TSA, a dimer of EGCG with a biphenylhexaol moiety, is also a representative black tea phenolic. In Chapter 6, the microbial metabolism of TSA by human gut microbiota was investigated. Purified TSA was incubated with human faecal microbiota, and EGCG and procyanidin B2 (PCB2) were used for comparison. After degalloylation, the core biphenylhexaol structure of TSA remained intact during fermentation. Conversely, EGCG and PCB2 were promptly degraded into a series of (hydroxylated) phenylcarboxylic acids. Computational analyses comparing TSA and PCB2 revealed that TSA’s stronger interflavanic bond and more compact stereo-configuration might underlie its lower fermentability.  

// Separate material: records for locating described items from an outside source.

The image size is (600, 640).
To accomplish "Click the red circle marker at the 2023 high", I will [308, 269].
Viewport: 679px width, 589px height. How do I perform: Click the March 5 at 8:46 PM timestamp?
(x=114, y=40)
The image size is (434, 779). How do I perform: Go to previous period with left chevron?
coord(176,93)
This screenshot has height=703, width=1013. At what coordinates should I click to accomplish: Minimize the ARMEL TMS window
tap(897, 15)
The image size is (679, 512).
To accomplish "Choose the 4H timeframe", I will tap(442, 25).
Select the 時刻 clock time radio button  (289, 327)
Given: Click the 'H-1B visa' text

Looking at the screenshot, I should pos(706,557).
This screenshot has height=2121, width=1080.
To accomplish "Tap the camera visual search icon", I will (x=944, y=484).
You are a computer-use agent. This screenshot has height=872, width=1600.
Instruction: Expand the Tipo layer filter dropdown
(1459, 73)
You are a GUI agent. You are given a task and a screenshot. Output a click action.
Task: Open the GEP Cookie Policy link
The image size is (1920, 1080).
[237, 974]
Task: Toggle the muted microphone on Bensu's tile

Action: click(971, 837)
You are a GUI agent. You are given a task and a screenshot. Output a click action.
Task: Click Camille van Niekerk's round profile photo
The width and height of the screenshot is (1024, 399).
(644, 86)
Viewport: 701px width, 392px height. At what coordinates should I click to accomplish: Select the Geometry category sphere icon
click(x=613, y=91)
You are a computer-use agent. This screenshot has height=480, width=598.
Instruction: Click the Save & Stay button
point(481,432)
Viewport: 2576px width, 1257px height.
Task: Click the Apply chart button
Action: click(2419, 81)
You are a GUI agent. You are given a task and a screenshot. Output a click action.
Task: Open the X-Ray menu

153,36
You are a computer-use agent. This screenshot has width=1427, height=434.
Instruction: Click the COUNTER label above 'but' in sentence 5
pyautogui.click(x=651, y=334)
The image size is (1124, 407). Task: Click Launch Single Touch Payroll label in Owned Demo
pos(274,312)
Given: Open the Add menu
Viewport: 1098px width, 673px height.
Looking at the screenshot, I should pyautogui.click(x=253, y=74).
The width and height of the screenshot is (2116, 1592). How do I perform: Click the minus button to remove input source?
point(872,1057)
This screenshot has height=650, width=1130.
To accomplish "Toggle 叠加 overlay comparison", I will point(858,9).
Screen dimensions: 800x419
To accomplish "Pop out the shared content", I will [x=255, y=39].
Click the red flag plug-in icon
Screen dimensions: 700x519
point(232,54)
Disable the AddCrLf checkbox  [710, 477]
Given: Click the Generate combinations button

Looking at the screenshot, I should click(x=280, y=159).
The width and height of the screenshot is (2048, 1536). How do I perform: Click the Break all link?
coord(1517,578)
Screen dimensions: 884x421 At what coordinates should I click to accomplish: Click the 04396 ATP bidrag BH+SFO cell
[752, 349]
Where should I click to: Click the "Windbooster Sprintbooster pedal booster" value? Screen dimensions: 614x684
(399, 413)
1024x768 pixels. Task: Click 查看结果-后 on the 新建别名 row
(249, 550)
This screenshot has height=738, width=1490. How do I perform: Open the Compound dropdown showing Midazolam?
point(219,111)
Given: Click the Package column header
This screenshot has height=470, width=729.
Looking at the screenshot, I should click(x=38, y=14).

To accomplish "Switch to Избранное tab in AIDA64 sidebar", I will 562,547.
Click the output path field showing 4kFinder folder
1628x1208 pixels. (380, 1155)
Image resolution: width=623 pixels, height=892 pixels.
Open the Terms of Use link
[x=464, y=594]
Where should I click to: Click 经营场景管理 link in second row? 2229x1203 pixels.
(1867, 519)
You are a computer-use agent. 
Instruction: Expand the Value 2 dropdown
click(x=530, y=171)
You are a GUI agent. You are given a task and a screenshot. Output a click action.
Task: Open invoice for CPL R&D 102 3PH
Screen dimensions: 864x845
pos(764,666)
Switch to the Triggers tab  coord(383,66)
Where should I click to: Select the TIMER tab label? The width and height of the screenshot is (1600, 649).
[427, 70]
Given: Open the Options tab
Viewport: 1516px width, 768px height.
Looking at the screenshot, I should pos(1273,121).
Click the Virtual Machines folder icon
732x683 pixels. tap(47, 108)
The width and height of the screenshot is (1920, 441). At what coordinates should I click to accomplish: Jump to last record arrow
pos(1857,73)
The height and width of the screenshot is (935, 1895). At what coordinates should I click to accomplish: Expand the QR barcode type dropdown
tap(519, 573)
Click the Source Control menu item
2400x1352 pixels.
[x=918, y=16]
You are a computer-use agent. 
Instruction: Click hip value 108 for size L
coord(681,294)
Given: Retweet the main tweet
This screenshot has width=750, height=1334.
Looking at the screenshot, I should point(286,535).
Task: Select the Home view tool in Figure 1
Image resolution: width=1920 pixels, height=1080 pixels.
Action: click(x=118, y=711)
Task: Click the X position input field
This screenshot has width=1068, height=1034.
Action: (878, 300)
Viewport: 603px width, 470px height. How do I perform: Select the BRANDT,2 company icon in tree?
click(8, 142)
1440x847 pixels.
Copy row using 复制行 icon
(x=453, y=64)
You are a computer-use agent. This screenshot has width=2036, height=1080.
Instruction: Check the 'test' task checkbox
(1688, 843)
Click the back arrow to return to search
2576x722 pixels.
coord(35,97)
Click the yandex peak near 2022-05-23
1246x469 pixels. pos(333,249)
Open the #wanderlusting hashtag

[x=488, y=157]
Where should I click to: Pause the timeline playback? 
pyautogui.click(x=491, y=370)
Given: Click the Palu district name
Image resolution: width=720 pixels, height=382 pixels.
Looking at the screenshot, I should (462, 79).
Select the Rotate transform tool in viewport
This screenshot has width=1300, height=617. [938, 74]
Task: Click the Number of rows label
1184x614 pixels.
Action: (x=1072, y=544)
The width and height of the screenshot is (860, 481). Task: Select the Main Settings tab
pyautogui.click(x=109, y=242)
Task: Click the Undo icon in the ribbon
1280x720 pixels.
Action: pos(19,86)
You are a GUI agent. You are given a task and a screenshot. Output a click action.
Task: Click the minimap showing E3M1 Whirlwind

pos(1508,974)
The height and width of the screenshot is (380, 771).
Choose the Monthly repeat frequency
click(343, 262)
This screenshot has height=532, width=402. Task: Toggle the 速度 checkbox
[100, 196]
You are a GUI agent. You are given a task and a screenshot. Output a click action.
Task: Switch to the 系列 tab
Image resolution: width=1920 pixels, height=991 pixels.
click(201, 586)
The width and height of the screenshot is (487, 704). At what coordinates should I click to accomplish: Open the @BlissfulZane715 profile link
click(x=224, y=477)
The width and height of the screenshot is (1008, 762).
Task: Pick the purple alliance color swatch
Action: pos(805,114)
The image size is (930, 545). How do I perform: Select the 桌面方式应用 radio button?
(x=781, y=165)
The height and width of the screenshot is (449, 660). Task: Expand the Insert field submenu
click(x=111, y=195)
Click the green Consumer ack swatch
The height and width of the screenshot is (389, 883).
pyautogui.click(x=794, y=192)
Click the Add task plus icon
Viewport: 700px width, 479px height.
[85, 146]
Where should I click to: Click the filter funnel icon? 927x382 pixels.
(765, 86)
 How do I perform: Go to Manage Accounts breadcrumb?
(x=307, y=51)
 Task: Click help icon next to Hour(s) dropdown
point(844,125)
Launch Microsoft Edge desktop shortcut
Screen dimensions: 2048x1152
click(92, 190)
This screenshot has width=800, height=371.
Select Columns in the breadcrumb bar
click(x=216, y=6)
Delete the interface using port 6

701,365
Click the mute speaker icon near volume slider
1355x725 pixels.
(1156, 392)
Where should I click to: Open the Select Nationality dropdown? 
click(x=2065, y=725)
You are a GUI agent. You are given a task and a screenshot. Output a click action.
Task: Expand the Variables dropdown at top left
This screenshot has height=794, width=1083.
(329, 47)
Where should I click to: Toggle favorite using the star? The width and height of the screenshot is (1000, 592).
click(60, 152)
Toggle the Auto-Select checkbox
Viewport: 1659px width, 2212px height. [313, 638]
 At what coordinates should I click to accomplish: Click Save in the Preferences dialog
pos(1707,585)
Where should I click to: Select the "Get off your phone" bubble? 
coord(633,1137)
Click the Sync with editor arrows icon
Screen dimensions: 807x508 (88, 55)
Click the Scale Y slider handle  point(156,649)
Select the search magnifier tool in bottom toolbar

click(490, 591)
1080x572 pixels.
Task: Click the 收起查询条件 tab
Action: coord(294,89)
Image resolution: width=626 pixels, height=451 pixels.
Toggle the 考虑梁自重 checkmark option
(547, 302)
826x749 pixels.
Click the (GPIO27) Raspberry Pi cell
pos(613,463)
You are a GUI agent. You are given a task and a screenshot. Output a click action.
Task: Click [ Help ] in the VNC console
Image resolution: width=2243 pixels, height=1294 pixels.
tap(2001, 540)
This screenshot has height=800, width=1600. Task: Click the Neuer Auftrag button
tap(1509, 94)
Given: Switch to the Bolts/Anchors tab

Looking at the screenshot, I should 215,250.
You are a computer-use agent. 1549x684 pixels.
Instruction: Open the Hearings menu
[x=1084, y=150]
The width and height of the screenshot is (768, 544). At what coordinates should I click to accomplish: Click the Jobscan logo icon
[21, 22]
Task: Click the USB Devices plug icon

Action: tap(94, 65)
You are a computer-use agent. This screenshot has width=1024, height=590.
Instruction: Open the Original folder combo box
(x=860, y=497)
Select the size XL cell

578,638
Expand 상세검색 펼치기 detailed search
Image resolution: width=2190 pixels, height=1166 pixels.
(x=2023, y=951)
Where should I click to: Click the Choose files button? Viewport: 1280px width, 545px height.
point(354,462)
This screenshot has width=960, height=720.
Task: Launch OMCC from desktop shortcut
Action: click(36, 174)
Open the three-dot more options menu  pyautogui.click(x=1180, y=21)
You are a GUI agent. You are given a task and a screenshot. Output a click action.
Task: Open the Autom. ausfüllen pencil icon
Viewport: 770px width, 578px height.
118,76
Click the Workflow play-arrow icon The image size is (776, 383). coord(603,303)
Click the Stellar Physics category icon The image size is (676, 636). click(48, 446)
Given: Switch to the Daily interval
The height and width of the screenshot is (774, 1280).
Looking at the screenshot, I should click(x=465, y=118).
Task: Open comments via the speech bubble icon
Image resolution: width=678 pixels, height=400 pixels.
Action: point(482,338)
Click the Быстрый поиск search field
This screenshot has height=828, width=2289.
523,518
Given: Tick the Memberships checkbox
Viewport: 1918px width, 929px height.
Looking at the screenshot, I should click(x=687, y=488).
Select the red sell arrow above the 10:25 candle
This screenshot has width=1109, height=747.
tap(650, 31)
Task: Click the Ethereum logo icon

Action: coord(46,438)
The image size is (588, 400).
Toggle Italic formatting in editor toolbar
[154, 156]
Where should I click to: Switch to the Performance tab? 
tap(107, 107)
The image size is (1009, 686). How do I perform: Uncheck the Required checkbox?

In Chapter 7, the results obtained in previous chapters were put into perspective in an integrated discussion. Firstly, the sustainable production of tea phenolics from old tea leaf biomass was evaluated. For further valorisation of OTL, tea phenolic extraction should be followed up with extraction of proteins, carbohydrates, and lignocellulose. To this end, a green biorefinery framework was proposed. Secondly, we discussed the differences in metabolic fates of pure tea phenolic compounds of EGCG, TFDG and TSA. Additionally, the microbial metabolism of crude extracts of green tea and black tea was compared. Overall, our findings indicated that dimeric tea phenolics had lower fermentability by human gut microbiota, resulting in reduced degradation rate and lower yield of downstream metabolites of (hydroxylated) phenylcarboxylic acids. Thirdly, we discussed the prebiotic potential of GTCs and BTPs, and based on the results of Chapter 5, we concluded that both GTCs and BTPs possess prebiotic properties. Moreover, we argued that tea phenolics fit well within the recently updated definition of prebiotics, due to their reciprocal interactions with gut microbiota. The higher fermentability of GTCs suggests that green tea possesses more pronounced prebiotic properties than black tea and may, thereby, also have superior health benefits.  

In conclusion, we proposed an integrated green biorefinery strategy for tea phenolic production, and illustrated their potential application as novel prebiotics.